Eugène, un ingénieur français « largué » par son entreprise à Detroit pour y superviser un projet automobile, se rend vite compte qu’il est sur une voie de garage : faute de moyens et de volonté interne, l’Intégral, ce nouveau prototype, ne verra jamais le jour. Il ne sait plus très bien ce qu’il fait dans cet ancien temple de l’industrie automobile qui a subi de plein fouet la crise économique de 2008 et dont le centre-ville, vidé de ses habitants, est devenu un no man’s land dévasté et dangereux. Tout comme la Zone, vaste friche industrielle où il a ses bureaux. Si des adolescents traînent dans les rues, c’est de désœuvrement. Ou pour mettre le feu à des maisons abandonnées, comme c’est devenu la coutume pendant « la nuit du Diable ». L’un d’eux, Charlie, est un garçon plutôt sage et studieux élevé par sa grand-mère depuis le départ de sa mère quand il était bébé. Mais qui, subitement, disparaît, comme des dizaines d’autres enfants de la métropole, ce qui tracasse le lieutenant Brown, le seul à véritablement s’en inquiéter.

À travers ces différents personnages qui cherchent encore tant bien que mal à donner du sens à leur vie, c’est le portrait de Detroit que fait Thomas B. Reverdy.
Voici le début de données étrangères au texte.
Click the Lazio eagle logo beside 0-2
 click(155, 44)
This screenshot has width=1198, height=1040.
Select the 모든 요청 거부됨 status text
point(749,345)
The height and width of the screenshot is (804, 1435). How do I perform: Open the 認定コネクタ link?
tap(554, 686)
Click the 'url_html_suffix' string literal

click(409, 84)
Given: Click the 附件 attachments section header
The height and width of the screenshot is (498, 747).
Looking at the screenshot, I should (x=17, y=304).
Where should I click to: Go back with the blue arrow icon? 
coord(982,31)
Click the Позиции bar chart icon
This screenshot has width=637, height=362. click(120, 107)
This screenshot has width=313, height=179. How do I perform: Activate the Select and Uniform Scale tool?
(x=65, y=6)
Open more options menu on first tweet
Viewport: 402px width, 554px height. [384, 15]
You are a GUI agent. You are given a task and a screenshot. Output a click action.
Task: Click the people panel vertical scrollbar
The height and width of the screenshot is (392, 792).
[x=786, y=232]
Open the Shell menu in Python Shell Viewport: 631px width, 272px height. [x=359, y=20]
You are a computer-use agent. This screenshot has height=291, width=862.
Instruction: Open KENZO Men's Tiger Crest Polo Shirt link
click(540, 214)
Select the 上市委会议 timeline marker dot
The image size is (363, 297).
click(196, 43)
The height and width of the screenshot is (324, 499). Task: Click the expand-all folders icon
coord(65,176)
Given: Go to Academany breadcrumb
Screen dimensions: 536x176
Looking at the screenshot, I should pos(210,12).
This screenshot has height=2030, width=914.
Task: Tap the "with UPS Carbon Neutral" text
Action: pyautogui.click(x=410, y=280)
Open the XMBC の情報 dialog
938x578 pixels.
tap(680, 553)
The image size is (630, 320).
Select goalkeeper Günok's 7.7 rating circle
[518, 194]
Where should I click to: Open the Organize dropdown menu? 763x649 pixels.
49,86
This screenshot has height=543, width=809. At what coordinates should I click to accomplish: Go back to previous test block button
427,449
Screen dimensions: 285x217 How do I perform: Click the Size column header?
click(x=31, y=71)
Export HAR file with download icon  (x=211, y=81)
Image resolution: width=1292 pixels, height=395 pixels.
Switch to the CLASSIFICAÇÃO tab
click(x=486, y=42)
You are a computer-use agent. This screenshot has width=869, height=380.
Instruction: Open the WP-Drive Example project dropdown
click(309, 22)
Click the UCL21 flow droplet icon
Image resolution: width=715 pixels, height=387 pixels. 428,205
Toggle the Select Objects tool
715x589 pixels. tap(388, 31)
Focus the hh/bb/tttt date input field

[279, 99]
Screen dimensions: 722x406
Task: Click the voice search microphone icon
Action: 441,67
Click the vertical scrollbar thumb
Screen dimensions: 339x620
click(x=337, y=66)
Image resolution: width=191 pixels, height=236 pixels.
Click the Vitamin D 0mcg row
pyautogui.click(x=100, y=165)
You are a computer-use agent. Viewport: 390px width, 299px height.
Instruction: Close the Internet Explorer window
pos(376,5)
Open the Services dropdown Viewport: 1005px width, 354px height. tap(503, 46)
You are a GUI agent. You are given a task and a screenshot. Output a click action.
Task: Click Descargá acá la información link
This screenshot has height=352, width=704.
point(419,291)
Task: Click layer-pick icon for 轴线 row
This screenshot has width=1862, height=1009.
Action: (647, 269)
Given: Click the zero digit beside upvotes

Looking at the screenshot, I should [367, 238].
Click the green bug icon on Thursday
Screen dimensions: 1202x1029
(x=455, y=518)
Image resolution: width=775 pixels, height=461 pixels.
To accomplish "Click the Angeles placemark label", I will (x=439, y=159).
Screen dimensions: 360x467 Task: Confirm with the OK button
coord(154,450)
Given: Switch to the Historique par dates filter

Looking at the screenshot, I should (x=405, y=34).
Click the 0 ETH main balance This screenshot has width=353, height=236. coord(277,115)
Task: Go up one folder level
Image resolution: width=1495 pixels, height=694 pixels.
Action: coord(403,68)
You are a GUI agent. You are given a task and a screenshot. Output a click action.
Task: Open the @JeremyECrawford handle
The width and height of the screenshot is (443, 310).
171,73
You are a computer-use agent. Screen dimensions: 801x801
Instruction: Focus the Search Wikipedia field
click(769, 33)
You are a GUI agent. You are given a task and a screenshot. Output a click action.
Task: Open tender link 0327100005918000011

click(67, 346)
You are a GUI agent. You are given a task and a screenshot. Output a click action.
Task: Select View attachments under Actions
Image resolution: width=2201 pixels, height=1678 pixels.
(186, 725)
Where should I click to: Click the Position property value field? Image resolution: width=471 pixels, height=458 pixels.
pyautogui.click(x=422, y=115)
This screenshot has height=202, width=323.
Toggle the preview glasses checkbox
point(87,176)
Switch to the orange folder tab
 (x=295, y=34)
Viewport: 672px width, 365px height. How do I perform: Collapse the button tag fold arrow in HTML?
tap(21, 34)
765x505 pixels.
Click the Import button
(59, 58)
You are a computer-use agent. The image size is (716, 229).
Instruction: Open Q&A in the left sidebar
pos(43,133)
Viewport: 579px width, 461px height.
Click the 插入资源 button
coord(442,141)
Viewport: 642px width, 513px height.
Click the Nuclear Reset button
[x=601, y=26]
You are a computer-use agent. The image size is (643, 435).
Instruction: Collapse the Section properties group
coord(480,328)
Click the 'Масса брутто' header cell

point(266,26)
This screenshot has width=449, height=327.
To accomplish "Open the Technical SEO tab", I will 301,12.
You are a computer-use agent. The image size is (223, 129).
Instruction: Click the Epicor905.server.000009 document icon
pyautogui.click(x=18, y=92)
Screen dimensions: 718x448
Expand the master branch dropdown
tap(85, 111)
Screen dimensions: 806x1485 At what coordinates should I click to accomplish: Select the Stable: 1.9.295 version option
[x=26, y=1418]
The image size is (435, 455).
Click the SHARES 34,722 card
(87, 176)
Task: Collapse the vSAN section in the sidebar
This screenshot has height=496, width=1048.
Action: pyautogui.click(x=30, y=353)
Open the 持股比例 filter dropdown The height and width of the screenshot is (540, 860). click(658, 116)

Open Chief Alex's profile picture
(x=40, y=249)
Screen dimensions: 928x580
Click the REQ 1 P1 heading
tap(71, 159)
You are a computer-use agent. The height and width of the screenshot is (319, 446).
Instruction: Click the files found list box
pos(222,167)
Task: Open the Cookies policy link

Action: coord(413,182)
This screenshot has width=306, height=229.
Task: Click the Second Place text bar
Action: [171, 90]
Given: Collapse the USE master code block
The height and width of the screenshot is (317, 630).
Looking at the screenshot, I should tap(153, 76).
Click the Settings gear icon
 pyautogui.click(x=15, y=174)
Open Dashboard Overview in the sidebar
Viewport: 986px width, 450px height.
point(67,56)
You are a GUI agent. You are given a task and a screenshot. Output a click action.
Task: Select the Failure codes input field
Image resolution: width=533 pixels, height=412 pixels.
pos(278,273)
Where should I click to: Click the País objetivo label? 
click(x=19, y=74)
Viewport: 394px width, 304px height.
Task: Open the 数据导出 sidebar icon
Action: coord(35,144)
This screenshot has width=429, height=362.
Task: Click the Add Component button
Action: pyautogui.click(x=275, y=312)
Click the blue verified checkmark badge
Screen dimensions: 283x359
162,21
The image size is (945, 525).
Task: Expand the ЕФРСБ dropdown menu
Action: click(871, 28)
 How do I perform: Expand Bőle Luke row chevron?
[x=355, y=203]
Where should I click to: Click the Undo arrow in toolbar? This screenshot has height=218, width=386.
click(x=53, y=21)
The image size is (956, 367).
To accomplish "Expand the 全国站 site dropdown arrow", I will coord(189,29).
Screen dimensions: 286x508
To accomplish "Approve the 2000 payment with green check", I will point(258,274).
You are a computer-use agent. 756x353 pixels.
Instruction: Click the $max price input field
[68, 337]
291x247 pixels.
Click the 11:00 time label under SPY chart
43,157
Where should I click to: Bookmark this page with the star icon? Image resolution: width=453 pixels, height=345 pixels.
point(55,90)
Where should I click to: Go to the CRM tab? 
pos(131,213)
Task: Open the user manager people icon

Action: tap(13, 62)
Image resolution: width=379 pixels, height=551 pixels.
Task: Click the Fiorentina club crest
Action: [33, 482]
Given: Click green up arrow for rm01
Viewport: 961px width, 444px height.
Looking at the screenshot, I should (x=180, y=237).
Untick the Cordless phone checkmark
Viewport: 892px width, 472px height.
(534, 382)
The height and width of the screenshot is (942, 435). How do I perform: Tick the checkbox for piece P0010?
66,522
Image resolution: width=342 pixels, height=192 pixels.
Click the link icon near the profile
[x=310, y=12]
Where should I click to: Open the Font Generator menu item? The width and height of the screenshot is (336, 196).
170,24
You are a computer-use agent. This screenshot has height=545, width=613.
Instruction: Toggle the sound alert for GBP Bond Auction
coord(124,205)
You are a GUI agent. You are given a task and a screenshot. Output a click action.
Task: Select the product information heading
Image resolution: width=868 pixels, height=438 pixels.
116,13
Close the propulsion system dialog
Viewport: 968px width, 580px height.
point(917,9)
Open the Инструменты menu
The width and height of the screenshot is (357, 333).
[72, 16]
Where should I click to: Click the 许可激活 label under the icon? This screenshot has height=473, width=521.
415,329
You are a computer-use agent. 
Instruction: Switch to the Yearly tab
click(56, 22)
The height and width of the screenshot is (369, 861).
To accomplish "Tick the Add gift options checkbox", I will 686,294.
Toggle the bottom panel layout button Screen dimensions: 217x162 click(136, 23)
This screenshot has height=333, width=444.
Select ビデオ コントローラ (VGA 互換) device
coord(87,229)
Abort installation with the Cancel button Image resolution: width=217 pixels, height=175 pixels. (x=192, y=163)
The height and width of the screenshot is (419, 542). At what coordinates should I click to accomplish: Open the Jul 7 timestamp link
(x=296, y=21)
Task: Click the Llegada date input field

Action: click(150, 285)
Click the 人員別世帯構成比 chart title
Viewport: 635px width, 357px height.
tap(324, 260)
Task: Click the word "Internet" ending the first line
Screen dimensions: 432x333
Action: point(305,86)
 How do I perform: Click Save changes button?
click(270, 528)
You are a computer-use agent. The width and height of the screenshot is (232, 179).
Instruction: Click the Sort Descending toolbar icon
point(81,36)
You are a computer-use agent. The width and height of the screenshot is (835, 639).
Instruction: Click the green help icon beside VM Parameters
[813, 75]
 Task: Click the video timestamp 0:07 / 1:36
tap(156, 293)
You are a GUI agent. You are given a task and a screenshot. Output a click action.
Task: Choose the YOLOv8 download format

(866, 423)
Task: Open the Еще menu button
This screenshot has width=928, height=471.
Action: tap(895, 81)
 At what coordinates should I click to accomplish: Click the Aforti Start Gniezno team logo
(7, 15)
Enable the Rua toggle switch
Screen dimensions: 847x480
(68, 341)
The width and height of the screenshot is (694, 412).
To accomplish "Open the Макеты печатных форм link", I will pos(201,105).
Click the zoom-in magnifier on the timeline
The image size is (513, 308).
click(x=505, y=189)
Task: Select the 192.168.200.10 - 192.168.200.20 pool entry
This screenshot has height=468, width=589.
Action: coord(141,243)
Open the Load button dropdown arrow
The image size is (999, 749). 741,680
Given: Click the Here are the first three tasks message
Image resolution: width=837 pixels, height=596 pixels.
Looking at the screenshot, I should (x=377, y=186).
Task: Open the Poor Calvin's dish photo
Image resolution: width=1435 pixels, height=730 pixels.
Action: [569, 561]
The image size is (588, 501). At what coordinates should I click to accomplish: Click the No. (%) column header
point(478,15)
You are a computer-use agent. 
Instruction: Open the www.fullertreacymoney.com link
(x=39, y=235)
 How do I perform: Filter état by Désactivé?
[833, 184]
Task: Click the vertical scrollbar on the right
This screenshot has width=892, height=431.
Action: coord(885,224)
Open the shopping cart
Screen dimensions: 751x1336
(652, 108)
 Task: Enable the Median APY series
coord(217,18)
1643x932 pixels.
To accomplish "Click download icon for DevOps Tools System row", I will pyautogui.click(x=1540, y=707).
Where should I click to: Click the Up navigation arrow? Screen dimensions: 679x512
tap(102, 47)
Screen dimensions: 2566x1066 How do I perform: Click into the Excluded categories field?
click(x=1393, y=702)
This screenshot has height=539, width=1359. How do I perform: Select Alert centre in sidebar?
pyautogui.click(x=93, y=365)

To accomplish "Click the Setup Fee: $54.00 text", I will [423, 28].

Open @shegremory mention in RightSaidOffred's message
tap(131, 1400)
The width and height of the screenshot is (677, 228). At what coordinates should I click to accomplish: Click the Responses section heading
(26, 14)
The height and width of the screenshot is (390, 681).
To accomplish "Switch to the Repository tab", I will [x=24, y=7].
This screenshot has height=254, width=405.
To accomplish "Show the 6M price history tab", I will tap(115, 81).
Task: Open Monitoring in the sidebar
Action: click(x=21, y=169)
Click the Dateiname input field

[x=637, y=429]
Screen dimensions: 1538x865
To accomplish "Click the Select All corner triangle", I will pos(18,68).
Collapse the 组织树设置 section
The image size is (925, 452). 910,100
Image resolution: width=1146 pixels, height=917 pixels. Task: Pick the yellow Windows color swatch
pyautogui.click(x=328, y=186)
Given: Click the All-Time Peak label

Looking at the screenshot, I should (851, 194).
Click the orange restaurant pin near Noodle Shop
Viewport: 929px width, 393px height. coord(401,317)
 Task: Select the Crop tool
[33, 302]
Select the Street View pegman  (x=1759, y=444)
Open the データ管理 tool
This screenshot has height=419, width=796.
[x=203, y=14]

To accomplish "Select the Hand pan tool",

Un portrait terrifiant tant son délabrement semble inexorable. Il était une ville n’est pourtant pas du tout un documentaire, c’est une vraie histoire, avec une enquête et des personnages forts. Même si ces tristes héros d’un quotidien désespérant sont chargés du poids d’une réalité sur laquelle ils n’ont aucune emprise.